* [WORK ITEM]: Please output the entries below from the line that contains "Instruction: Click the sensor" through the final line, reproduced exactly and alone.

┏━━

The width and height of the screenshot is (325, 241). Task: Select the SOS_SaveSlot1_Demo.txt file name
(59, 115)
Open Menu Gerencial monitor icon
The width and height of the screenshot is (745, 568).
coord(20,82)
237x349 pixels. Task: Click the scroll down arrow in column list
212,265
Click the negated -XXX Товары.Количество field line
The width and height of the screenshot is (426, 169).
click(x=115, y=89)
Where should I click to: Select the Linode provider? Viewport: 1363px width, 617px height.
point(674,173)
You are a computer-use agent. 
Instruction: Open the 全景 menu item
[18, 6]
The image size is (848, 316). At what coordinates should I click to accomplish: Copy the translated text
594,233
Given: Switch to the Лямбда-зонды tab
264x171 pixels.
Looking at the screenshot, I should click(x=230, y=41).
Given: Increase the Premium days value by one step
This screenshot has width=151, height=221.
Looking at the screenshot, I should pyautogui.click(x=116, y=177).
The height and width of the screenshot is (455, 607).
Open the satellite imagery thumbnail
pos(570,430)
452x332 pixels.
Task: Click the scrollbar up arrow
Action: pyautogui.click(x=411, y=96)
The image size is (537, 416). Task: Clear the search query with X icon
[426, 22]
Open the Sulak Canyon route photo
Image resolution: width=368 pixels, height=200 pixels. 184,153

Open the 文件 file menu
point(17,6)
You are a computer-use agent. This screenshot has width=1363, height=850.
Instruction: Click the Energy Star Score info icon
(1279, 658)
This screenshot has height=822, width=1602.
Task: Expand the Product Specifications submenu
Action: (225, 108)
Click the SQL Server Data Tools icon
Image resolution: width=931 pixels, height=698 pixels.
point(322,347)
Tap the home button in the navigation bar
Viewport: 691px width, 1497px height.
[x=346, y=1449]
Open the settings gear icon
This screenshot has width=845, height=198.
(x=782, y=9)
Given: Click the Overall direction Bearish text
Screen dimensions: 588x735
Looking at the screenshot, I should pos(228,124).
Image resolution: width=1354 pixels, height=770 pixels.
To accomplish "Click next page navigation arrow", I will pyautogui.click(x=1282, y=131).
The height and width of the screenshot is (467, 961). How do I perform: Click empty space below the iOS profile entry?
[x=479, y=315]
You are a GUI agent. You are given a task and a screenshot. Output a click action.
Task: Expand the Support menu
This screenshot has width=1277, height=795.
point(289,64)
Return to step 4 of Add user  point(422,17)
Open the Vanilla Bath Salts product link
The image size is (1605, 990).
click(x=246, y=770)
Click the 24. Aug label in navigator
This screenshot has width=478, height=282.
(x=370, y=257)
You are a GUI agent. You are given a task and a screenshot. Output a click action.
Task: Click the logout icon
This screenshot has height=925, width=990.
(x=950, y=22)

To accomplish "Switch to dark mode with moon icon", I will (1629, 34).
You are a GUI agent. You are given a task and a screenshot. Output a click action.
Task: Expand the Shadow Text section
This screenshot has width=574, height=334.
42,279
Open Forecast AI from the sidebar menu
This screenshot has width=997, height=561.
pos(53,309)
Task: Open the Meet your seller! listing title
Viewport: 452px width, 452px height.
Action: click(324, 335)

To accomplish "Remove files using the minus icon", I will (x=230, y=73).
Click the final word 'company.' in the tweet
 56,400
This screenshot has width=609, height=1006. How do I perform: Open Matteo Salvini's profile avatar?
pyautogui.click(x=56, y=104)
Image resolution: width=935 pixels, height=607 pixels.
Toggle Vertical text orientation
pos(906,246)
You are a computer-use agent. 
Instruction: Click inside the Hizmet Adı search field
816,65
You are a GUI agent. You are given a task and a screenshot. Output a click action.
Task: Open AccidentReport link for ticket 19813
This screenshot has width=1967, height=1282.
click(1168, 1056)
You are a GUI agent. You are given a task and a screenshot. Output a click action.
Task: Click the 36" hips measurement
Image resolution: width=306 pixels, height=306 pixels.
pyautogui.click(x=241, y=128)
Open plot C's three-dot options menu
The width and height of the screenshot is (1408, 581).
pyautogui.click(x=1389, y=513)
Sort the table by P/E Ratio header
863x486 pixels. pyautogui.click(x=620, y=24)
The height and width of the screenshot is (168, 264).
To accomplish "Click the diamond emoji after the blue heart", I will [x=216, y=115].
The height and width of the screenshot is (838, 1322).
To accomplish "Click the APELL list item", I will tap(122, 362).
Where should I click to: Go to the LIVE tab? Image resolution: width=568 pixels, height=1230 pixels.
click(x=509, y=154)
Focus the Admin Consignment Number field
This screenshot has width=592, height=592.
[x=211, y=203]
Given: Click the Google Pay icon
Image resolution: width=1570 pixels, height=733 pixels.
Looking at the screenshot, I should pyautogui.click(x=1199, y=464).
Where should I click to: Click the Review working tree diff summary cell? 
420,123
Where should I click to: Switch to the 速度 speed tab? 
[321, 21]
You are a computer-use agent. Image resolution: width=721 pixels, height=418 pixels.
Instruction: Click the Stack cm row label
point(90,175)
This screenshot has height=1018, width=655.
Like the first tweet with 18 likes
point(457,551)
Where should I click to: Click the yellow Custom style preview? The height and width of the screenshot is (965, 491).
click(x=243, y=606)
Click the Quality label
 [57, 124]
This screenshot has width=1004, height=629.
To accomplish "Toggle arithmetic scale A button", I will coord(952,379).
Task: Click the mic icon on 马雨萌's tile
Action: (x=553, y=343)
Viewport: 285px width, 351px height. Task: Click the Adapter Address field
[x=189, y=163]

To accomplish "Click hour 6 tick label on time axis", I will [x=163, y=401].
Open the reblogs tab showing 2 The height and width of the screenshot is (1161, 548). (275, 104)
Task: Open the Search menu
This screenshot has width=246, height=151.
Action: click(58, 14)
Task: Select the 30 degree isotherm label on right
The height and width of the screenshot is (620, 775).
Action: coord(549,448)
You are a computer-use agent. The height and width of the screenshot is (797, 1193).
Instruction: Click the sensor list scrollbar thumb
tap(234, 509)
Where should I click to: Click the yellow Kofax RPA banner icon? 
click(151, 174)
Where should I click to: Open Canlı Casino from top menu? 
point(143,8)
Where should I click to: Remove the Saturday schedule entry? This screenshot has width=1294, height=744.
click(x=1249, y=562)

┗━━

* [FINISHED EXERCISE]:
Instruction: Click the sensor list scrollbar thumb
tap(234, 509)
Where should I click to: Click the yellow Kofax RPA banner icon? 
click(151, 174)
Where should I click to: Open Canlı Casino from top menu? 
point(143,8)
Where should I click to: Remove the Saturday schedule entry? This screenshot has width=1294, height=744.
click(x=1249, y=562)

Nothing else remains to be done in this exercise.